Recorded information:

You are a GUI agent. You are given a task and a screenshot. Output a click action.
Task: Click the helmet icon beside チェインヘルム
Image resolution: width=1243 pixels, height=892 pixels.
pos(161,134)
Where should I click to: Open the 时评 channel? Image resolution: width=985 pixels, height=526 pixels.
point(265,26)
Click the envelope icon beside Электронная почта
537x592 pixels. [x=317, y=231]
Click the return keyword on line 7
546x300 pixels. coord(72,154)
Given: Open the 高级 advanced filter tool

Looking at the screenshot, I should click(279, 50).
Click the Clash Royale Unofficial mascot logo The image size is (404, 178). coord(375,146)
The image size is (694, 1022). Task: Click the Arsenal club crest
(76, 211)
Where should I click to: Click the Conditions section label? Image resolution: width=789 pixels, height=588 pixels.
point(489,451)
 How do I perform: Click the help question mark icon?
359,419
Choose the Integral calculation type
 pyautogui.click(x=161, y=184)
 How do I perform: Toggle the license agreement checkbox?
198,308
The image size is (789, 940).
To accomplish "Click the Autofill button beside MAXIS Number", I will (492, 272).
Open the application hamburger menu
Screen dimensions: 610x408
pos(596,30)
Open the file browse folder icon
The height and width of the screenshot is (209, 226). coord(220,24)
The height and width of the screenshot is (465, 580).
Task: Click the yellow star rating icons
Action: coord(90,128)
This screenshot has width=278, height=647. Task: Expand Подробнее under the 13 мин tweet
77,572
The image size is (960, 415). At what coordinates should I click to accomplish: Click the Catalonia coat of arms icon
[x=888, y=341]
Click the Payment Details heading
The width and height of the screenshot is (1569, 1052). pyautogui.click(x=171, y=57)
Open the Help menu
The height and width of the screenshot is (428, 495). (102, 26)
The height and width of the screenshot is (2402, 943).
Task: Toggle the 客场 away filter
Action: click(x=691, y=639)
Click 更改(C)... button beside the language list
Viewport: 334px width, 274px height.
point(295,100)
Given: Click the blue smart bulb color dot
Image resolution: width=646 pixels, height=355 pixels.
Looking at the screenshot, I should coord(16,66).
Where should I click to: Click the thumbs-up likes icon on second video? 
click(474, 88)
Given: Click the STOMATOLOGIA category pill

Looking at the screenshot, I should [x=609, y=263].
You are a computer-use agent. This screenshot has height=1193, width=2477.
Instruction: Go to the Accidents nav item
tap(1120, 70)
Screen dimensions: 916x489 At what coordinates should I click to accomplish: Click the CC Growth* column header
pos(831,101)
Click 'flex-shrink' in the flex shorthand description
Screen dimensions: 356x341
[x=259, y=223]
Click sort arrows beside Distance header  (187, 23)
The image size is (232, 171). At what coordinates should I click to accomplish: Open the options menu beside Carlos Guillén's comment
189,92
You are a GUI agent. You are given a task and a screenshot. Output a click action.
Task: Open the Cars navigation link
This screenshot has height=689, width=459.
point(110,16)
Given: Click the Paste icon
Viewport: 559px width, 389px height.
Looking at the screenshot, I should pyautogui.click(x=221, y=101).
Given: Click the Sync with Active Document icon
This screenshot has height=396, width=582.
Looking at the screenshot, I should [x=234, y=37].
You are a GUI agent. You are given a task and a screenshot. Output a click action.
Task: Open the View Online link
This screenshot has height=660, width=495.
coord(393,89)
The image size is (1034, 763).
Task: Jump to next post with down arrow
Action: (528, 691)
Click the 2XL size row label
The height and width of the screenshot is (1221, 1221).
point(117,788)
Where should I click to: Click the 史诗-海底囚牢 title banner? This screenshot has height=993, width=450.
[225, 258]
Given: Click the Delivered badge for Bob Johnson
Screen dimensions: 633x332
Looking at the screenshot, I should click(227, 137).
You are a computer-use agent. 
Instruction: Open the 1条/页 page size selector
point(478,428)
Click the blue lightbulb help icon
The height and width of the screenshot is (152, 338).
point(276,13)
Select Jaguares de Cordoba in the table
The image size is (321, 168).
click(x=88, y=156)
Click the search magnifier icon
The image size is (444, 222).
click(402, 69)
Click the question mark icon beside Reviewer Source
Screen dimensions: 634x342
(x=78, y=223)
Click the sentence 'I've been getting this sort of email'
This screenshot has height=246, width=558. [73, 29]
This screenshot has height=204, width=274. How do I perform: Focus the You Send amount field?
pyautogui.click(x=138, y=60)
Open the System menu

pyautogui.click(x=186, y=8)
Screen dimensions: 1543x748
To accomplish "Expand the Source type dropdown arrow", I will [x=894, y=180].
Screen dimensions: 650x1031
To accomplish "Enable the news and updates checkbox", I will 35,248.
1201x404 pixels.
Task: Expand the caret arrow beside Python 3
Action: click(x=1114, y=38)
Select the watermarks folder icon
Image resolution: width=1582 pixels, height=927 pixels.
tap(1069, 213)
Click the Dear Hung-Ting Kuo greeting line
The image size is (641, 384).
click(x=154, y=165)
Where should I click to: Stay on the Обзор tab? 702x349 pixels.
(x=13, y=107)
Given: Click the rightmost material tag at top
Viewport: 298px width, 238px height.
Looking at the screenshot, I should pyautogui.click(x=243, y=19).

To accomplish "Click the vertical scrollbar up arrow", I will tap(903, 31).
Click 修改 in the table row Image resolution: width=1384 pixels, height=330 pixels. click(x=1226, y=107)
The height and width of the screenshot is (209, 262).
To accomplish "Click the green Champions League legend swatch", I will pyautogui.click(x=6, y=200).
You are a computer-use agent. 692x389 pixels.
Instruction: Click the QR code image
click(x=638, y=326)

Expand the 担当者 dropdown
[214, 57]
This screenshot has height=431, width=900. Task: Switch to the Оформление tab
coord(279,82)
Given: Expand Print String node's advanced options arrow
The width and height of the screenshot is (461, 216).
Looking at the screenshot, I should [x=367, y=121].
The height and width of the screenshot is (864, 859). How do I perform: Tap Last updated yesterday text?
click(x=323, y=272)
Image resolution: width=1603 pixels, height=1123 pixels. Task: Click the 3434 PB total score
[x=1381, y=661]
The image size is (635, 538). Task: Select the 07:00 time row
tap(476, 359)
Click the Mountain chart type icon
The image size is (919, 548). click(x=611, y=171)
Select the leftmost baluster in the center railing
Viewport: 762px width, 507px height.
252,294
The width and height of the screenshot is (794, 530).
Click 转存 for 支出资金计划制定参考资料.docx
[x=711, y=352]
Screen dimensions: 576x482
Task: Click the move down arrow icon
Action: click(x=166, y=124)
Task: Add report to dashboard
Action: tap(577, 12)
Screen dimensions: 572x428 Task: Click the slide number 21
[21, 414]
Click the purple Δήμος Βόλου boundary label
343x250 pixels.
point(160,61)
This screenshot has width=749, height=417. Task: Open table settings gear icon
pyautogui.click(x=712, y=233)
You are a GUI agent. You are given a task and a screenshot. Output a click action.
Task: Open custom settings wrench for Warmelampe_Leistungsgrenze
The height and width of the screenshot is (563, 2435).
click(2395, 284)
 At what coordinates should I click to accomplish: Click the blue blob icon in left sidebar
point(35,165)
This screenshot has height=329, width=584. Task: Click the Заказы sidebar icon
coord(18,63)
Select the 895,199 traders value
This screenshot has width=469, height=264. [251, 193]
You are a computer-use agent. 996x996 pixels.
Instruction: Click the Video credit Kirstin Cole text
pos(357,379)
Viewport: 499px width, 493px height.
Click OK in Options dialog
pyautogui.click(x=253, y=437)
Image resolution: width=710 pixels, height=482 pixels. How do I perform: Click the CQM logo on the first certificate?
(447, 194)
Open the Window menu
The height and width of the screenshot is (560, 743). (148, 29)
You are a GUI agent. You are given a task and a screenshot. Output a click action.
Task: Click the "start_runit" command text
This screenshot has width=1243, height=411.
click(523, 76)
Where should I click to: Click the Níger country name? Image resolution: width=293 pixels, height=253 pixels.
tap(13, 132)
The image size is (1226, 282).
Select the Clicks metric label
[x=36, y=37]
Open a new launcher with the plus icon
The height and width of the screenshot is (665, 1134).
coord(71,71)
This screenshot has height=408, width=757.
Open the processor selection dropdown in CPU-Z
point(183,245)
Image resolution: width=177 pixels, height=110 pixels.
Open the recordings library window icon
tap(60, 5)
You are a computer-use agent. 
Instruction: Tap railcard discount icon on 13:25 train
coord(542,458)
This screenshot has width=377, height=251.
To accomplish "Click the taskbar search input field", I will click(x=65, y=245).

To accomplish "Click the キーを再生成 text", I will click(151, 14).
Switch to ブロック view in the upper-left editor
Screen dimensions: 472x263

Task details: From the entries above, pull out each line that includes "link".

Solution to the exercise:
Task: Open the Cars navigation link
Task: Open the View Online link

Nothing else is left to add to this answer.